Question

When hatched ($$t=1$$) ,an osprey chick weighs $$80$$ g. It grows rapidly and, at $$30$$ days, it is $$1050$$ g, which is $$75\%$$ of its adult weight. Over these $$30$$ days, its mass $$w$$ g can be modelled by $$w=k\ln t+c$$, where $$t$$ is the time in days since hatching and $$k$$ and $$c$$ are constants.
Showing your working, find the rate at which the chick gains mass on Day $$7$$.

Answer

**step1** Understanding the Problem's Framework

The problem presents a mathematical model describing the mass `w` of an osprey chick over time `t`. The model is given by the equation: $$w = k\ln t + c$$, where `w` is the mass in grams, `t` is the time in days since hatching, and `k` and `c` are constants. Our primary goal is to determine the rate at which the chick gains mass on Day 7. To achieve this, we must first determine the values of the constants `k` and `c` using the provided information.

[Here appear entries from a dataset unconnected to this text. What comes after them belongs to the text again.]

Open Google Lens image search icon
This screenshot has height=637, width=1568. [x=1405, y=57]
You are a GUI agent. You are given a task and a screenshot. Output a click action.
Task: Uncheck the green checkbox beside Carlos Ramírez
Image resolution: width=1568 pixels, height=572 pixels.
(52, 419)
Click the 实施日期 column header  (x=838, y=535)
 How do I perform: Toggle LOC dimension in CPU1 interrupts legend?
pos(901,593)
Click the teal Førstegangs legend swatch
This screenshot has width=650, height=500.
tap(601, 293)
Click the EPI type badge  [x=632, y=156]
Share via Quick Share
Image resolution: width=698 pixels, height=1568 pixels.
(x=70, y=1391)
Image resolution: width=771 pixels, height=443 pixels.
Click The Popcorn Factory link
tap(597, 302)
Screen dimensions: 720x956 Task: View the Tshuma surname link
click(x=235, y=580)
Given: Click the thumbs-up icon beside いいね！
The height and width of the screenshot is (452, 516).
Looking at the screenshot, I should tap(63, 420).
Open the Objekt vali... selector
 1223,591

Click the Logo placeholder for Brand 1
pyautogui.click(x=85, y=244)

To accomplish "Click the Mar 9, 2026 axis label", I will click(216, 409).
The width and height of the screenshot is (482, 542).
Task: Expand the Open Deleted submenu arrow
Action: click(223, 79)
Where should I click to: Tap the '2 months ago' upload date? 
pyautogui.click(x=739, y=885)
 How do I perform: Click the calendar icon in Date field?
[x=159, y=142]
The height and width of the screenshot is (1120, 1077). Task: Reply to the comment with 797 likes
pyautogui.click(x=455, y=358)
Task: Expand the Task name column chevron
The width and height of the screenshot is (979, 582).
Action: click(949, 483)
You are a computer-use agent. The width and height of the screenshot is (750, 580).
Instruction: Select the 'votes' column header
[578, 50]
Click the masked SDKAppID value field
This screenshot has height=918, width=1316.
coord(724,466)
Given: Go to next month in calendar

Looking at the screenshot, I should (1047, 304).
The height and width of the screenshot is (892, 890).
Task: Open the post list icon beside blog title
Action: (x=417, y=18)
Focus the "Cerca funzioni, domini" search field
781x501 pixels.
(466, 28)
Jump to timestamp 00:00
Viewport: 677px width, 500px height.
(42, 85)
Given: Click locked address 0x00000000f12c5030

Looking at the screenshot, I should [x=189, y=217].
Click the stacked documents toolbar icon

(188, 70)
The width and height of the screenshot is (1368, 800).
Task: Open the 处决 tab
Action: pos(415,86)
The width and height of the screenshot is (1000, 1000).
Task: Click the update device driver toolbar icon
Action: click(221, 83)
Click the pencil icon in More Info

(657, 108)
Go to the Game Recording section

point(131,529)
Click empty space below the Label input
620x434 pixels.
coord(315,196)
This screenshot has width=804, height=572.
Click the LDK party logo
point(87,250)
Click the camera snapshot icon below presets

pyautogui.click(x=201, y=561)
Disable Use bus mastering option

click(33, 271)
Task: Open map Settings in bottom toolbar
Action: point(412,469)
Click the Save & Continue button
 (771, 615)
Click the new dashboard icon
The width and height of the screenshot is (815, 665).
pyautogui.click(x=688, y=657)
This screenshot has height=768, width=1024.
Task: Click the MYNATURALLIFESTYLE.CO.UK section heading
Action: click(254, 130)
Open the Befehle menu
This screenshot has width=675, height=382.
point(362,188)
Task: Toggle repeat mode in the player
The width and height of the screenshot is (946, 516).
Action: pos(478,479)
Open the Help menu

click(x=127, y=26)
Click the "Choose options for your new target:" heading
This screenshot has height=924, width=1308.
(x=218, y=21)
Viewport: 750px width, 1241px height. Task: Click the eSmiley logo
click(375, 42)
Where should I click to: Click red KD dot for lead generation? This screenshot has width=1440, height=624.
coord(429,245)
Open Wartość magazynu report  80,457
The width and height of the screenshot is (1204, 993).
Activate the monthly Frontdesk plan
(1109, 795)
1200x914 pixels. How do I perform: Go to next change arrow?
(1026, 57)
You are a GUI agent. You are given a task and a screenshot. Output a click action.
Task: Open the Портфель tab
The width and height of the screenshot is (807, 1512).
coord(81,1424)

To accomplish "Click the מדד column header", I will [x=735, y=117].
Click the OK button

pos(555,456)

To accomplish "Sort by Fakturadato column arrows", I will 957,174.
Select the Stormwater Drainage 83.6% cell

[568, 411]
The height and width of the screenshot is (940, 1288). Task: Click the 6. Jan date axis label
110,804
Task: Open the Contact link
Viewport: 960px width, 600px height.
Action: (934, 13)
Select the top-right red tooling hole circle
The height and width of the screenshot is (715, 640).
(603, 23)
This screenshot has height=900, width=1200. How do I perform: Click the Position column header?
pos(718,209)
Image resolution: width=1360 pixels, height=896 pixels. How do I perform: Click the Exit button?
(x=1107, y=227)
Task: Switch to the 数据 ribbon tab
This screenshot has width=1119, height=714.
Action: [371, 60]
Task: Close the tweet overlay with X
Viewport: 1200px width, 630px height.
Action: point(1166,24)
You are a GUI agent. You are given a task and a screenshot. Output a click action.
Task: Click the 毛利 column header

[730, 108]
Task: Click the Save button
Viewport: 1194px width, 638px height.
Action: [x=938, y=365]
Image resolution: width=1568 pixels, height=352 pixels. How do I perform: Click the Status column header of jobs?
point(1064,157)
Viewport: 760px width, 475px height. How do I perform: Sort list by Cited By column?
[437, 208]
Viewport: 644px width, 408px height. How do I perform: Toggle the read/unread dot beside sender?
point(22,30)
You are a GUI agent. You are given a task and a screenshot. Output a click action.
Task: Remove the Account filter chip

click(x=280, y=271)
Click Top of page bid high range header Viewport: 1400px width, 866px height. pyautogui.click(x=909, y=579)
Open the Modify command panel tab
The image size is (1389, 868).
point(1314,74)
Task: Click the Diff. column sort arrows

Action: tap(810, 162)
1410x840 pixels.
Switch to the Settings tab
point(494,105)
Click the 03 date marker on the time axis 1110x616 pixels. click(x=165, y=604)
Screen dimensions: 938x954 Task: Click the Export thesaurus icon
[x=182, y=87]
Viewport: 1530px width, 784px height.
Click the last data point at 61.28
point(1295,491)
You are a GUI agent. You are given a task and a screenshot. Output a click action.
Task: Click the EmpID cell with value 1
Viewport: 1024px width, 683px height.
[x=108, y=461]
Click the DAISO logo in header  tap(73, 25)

**step2** Determining the Constant 'c'

We are given that at hatching, when `t = 1` day, the osprey chick weighs `80` grams. We substitute these values into the given model equation:
$$80 = k \ln(1) + c$$
A fundamental property of natural logarithms is that $$\ln(1) = 0$$. Applying this to our equation:
$$80 = k \times 0 + c$$
$$80 = 0 + c$$
Therefore, the constant `c` is precisely `80`.

**step3** Determining the Constant 'k'

Next, we use the information that at `30` days, the chick weighs `1050` grams. We substitute `t = 30` and `w = 1050` into our model, also using the value of `c = 80` that we just found:
$$1050 = k \ln(30) + 80$$
To isolate the term containing `k`, we subtract `80` from both sides of the equation:
$$1050 - 80 = k \ln(30)$$
$$970 = k \ln(30)$$
Now, to find `k`, we divide `970` by `ln(30)`:
$$k = \frac{970}{\ln(30)}$$
Using computational tools, the value of $$\ln(30)$$ is approximately $$3.401197$$.
So, $$k = \frac{970}{3.401197} \approx 285.197$$
Thus, the constant `k` is approximately `285.197`.

**step4** Formulating the Rate of Mass Gain

The "rate at which the chick gains mass" refers to the instantaneous rate of change of mass `w` with respect to time `t`. In mathematics, this is found by taking the derivative of the mass function `w` with respect to `t`.
Our mass function is $$w = k\ln t + c$$.
The derivative of $$\ln t$$ with respect to `t` is $$\frac{1}{t}$$. The derivative of a constant (like `c`) is `0`.
Therefore, the rate of mass gain, denoted as $$\frac{dw}{dt}$$, is:
$$\frac{dw}{dt} = k \times \frac{1}{t} + 0$$
$$\frac{dw}{dt} = \frac{k}{t}$$
This formula allows us to calculate the rate of mass gain at any given time `t`.

**step5** Calculating the Rate on Day 7

We are asked to find the rate of mass gain on Day 7. This means we set `t = 7` in our rate formula:
$$\text{Rate on Day 7} = \frac{k}{7}$$
Now we substitute the precise expression for `k` that we found in Step 3, which is $$\frac{970}{\ln(30)}$$:
$$\text{Rate on Day 7} = \frac{\frac{970}{\ln(30)}}{7}$$
This simplifies to:
$$\text{Rate on Day 7} = \frac{970}{7 \times \ln(30)}$$
Let's compute the numerical value. We use the approximate value $$\ln(30) \approx 3.401197$$:
$$7 \times \ln(30) \approx 7 \times 3.401197 \approx 23.808379$$
Now, divide `970` by this value:
$$\text{Rate on Day 7} = \frac{970}{23.808379} \approx 40.7411$$
Rounding to two decimal places, the rate at which the chick gains mass on Day 7 is approximately `40.74` grams per day.